Es la crónica de un desamor que se ha venido gestando en los últimos años, una amenaza siempre latente, trufada de crisis que se han solucionado con políticas también sin demasiada épica, y acelerada en los últimos años por potenciadores de inestabilidad tan eficaces como una crisis económica que han dejado al aire las debilidades de un sistema –estatal y autonómico– atravesado por la corrupción. Luego entró en juego la misma posverdad que ha hecho de Trump un líder planetario amasando medias verdades con populismo cibernético, y así estamos ahora, repitiendo errores que la historia tiene marcados en rojo.

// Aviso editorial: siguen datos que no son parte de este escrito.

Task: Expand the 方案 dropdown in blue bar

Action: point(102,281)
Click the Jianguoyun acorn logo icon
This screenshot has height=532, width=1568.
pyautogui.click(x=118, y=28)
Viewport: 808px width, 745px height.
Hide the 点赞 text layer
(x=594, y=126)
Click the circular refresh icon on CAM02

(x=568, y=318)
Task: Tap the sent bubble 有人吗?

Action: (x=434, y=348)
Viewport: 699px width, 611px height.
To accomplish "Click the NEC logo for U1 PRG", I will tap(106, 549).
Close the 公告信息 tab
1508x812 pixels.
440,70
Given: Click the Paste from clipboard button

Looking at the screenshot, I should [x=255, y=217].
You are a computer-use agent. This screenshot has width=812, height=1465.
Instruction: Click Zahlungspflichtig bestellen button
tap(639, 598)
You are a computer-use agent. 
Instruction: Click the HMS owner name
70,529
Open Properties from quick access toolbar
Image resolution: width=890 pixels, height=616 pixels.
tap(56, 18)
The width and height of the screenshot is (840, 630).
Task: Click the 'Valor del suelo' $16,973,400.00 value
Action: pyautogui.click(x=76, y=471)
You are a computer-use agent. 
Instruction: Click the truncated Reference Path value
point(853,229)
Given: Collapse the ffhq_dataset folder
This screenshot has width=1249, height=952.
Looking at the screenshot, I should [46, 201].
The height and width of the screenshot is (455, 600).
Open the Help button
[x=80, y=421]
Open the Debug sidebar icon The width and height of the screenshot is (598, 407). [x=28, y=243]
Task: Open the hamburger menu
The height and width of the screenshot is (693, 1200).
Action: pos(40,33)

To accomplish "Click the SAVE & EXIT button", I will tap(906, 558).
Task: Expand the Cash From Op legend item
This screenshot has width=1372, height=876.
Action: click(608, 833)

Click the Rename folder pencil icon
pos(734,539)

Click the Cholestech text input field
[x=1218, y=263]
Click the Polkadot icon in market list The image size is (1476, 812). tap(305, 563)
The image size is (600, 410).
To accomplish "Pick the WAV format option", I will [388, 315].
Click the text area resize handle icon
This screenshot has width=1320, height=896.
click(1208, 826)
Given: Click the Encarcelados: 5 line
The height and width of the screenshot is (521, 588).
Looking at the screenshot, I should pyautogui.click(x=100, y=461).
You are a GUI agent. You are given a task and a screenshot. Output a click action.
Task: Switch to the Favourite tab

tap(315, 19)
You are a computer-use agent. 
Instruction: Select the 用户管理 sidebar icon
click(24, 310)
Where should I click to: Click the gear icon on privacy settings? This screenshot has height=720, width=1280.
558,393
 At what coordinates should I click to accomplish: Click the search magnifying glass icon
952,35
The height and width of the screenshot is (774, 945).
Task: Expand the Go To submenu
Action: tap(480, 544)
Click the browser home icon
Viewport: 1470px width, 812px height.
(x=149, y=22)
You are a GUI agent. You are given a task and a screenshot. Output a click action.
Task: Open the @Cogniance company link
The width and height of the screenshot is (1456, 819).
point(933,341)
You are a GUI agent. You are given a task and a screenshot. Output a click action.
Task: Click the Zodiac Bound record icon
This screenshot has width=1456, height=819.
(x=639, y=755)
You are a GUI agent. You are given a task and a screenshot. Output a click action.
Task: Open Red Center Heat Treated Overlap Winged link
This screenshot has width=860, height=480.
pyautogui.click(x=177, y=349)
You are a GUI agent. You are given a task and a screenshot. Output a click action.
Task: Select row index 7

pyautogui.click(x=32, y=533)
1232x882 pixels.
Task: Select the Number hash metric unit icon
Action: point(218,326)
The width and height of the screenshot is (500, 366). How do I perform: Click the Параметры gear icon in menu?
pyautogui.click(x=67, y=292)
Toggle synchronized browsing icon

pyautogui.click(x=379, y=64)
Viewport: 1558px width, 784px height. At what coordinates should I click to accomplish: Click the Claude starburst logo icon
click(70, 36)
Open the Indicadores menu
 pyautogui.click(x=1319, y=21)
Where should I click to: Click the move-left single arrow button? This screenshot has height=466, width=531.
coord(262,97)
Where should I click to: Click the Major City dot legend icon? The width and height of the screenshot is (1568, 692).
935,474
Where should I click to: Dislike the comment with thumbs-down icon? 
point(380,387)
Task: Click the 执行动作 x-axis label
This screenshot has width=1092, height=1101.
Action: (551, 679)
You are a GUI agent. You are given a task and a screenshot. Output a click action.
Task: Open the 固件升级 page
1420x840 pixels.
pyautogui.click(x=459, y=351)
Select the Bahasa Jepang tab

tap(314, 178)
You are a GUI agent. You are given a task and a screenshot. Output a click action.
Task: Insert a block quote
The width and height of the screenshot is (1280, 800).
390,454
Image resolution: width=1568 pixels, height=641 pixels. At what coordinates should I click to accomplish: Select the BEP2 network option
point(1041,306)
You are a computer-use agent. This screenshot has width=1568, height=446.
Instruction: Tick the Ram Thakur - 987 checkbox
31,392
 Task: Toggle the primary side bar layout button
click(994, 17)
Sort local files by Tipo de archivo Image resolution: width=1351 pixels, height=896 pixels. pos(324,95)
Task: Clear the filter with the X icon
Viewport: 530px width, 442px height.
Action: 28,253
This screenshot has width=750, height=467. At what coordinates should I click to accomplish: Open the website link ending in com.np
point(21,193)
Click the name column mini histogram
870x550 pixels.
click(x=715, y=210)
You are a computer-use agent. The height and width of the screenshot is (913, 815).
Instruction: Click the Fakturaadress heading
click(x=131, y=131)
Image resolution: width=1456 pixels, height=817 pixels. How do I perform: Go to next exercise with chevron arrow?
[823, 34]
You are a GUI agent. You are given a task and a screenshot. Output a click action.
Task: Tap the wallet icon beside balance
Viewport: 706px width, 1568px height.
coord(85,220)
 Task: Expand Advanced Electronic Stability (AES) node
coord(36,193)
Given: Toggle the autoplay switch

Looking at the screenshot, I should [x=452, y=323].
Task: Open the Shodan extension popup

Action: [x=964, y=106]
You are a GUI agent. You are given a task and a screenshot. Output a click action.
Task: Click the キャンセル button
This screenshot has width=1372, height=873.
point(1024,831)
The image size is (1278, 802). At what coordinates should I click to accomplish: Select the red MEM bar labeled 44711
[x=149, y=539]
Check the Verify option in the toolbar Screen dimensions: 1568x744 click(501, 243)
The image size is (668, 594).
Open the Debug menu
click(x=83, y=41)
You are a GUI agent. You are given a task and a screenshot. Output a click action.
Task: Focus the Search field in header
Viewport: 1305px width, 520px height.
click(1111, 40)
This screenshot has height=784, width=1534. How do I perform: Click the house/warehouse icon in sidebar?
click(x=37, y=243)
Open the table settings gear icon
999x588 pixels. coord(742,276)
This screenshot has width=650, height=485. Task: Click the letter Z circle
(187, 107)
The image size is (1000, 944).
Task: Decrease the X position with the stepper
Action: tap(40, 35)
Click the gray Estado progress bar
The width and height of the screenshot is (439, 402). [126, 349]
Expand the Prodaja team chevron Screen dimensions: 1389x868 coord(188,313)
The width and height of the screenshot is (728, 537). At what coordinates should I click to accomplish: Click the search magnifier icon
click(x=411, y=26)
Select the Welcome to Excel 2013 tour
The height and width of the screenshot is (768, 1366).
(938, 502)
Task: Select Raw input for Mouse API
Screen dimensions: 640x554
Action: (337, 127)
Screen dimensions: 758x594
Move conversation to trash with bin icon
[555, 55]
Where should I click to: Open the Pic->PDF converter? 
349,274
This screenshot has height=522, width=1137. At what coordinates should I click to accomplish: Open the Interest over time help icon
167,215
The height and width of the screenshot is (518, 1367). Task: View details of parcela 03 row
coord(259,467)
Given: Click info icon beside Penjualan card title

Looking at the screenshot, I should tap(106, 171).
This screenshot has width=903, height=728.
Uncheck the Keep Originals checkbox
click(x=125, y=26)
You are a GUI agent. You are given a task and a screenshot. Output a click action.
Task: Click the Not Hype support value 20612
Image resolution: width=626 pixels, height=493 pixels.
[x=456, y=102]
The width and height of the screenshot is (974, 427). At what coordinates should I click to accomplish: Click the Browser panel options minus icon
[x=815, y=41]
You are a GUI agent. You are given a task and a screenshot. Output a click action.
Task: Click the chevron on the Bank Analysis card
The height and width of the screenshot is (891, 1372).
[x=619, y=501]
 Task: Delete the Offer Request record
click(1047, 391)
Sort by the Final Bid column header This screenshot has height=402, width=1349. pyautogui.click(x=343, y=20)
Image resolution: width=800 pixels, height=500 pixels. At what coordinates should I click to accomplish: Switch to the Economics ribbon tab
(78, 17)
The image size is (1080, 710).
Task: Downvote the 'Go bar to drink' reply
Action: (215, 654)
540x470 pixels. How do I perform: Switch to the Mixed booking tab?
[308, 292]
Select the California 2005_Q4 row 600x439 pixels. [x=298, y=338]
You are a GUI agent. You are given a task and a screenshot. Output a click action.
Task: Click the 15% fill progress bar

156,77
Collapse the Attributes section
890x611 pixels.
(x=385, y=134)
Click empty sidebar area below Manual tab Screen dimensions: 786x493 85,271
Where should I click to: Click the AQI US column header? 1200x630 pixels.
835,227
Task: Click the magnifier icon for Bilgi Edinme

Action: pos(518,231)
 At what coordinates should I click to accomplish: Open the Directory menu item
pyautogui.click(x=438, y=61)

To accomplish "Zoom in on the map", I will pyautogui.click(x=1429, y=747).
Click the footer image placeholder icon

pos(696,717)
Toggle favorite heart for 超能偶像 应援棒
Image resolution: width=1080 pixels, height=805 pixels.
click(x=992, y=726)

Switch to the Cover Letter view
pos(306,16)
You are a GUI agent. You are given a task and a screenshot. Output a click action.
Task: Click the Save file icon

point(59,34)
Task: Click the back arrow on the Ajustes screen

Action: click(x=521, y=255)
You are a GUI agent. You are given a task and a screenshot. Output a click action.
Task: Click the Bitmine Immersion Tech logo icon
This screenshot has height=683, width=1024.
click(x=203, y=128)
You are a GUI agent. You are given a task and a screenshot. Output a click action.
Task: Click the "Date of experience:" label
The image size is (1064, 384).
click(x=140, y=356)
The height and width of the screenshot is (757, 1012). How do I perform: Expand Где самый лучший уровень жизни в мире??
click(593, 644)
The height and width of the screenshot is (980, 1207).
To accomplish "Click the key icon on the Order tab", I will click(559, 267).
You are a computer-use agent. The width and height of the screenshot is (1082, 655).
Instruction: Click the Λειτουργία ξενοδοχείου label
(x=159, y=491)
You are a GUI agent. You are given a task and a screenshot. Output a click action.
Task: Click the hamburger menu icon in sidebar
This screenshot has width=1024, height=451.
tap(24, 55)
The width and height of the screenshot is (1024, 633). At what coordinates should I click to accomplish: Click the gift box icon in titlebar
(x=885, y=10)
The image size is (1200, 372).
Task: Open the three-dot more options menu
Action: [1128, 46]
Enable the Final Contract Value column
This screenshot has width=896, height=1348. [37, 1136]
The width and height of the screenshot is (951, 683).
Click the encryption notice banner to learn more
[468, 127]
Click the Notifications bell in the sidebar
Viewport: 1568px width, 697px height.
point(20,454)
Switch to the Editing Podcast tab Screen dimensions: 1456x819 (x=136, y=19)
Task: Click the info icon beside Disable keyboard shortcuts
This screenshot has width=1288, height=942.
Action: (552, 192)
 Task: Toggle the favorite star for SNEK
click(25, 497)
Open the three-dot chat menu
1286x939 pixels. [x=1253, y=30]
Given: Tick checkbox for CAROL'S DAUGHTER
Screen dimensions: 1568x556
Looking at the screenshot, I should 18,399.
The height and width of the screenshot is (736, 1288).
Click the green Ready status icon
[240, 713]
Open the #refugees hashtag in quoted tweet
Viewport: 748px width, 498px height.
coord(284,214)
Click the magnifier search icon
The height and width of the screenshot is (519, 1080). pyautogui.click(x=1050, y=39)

La Iglesia también tiene su culpa. Queriendo ser signo de contradicción, lo ha sido de contrariedad. Lo vimos cuando bendecía desde las ondas el boicot al cava catalán y se dolían obispos y fieles catalanes. Y lo vemos ahora, cuando se niega a consagrar moralmente las cosas de la política y su entonces locutor-estrella les califica de “cobardes” y de haber redactado en su Permanente una “excrecencia intelectual”, opinión que comparten otros pastores, aunque no en esos términos, claro.

Sin embargo, quizás, la Iglesia, con todo, siga siendo hoy la única instancia de sentido capaz de poner bálsamo en las heridas abiertas. También en las suyas.